A differential equation of the form $$y^{\prime}(t)=F(y)$$ is said to be autonomous (the function $$F$$ depends only on $$y$$ ). The constant function $$y=y_{0}$$ is an equilibrium solution of the equation provided $$F\left(y_{0}\right)=0$$ (because then $$y^{\prime}(t)=0,$$ and the solution remains constant for all $$t$$ ). Note that equilibrium solutions correspond to horizontal line segments in the direction field. Note also that for autonomous equations, the direction field is independent of $$t$$. Consider the following equations. a. Find all equilibrium solutions. b. Sketch the direction field on either side of the equilibrium solutions for $$t \geq 0$$. c. Sketch the solution curve that corresponds to the initial condition $$y(0)=1$$.$$y^{\prime}(t)=y(y-3)$$

Answer

## Question1.a:

**step1 Identify the condition for equilibrium solutions**

An equilibrium solution for a differential equation of the form $$y^{\prime}(t)=F(y)$$ is a constant function $$y=y_0$$ where the rate of change of $$y$$ with respect to $$t$$, denoted by $$y^{\prime}(t)$$, is zero.
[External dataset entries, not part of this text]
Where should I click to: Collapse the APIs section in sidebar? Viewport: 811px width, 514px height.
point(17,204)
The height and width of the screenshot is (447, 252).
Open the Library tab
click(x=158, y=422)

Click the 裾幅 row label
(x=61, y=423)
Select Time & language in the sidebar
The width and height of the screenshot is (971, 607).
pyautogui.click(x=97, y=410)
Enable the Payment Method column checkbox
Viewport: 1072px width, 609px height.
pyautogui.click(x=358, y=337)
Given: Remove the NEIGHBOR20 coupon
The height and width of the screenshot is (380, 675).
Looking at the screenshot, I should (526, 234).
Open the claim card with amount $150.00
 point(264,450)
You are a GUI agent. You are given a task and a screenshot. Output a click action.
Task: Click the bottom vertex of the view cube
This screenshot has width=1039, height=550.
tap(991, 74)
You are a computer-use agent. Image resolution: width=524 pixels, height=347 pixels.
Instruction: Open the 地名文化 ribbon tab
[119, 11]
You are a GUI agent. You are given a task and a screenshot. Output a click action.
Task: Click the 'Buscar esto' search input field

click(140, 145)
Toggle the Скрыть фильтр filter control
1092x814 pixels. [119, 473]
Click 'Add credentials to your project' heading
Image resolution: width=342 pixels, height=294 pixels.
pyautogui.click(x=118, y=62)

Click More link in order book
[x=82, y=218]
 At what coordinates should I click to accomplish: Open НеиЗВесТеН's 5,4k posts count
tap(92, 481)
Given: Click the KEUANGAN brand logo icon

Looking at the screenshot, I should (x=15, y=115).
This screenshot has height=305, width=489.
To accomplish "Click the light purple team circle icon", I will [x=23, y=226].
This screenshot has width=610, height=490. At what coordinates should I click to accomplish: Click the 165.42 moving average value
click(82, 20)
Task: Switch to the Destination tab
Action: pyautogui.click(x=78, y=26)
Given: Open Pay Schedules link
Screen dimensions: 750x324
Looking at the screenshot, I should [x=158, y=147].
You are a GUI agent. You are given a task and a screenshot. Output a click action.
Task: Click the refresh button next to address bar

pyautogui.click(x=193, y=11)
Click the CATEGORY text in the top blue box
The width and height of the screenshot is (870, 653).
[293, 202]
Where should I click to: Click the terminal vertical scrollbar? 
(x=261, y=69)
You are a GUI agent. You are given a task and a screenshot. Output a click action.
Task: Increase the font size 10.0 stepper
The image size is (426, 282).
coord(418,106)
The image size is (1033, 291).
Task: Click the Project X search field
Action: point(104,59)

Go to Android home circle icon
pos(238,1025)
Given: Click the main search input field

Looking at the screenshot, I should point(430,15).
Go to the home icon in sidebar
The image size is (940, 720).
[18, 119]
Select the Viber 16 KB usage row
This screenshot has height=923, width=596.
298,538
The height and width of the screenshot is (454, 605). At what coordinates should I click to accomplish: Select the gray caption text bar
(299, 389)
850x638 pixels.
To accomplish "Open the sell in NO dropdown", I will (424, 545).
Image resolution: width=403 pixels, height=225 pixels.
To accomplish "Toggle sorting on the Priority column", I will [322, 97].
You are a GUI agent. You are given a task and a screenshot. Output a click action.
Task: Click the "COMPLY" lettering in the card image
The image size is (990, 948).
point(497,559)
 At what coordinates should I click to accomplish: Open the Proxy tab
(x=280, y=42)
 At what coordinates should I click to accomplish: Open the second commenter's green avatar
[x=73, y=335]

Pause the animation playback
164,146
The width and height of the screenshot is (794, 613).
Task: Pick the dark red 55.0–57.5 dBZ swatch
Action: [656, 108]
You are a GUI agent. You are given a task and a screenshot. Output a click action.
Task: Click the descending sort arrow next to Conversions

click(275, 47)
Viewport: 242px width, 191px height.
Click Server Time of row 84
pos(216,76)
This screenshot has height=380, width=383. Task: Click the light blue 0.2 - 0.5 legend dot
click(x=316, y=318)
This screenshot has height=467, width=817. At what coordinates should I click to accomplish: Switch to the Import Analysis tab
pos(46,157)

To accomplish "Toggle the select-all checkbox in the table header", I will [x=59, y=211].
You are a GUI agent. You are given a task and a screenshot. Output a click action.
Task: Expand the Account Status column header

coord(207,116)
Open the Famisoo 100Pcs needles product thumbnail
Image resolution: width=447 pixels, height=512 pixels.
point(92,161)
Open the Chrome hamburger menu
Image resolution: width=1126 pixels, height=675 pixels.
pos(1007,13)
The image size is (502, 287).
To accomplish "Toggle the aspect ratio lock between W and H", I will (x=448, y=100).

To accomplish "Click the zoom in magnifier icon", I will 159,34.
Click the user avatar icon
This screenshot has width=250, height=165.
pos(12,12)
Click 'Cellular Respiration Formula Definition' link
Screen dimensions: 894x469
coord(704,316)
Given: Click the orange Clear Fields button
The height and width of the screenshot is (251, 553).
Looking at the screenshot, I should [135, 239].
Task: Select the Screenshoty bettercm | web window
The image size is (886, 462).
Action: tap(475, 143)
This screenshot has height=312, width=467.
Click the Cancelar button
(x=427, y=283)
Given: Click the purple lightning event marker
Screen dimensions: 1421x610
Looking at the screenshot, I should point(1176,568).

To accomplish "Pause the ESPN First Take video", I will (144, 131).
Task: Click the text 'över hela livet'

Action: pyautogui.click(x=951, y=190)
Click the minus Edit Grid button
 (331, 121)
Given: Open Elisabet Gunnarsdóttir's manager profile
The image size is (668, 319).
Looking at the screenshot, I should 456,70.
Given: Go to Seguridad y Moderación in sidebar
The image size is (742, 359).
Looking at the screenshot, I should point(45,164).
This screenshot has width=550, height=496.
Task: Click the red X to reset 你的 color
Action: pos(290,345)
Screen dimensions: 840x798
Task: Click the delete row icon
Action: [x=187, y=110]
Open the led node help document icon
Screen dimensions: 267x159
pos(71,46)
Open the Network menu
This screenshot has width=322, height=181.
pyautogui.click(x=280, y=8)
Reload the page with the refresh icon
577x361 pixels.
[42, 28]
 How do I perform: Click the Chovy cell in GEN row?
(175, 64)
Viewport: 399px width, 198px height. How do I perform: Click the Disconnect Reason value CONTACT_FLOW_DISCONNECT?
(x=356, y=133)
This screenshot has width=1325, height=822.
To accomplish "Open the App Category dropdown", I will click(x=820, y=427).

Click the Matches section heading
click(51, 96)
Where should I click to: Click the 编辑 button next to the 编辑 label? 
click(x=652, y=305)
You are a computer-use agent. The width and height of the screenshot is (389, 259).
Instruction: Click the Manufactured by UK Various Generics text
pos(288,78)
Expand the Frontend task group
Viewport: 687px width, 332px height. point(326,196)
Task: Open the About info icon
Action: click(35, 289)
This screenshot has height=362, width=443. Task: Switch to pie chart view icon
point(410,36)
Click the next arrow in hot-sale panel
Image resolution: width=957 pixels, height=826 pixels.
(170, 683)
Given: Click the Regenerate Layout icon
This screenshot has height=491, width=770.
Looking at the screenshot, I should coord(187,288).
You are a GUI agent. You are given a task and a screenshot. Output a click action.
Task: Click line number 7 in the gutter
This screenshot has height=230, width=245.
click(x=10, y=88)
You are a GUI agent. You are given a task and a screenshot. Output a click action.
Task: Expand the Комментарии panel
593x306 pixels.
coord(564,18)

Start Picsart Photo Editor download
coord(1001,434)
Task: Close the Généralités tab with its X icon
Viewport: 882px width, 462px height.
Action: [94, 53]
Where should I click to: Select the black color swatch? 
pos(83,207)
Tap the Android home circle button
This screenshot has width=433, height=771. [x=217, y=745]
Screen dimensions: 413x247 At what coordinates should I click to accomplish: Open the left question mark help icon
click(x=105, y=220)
This means the value of $$y$$ does not change over time.

$$y^{\prime}(t) = 0$$

**step2 Solve for equilibrium solutions**

Substitute the given expression for $$y^{\prime}(t)$$ into the equilibrium condition and solve the resulting equation for $$y$$.

$$y(y-3) = 0$$

For the product of two factors to be zero, at least one of the factors must be zero. Therefore, we set each factor equal to zero and solve:

$$y = 0$$

$$y-3 = 0 \implies y = 3$$

Thus, the equilibrium solutions are $$y=0$$ and $$y=3$$. These are the constant values of $$y$$ where the system remains static.

## Question1.b:

**step1 Analyze the sign of the derivative in intervals**

To sketch the direction field, we need to understand where the solution $$y(t)$$ is increasing (slopes upwards) or decreasing (slopes downwards). This behavior is determined by the sign of $$y^{\prime}(t)$$. The equilibrium solutions divide the y-axis into distinct intervals. We will pick a test value for $$y$$ in each interval and evaluate $$y^{\prime}(t) = y(y-3)$$.

The intervals defined by the equilibrium solutions ($$y=0$$ and $$y=3$$) are: $$y < 0$$, $$0 < y < 3$$, and $$y > 3$$.

**step2 Determine slopes for $$y < 0$$**

Consider the interval where $$y$$ is less than $$0$$ (i.e., $$y < 0$$). Let's pick a test value, for example, $$y = -1$$.

$$y^{\prime}(-1) = (-1)((-1)-3) = (-1)(-4) = 4$$

Since $$y^{\prime}(-1) = 4$$, which is a positive value ($$4 > 0$$), solutions in this interval are increasing. On a graph, the slope marks in this region would point upwards.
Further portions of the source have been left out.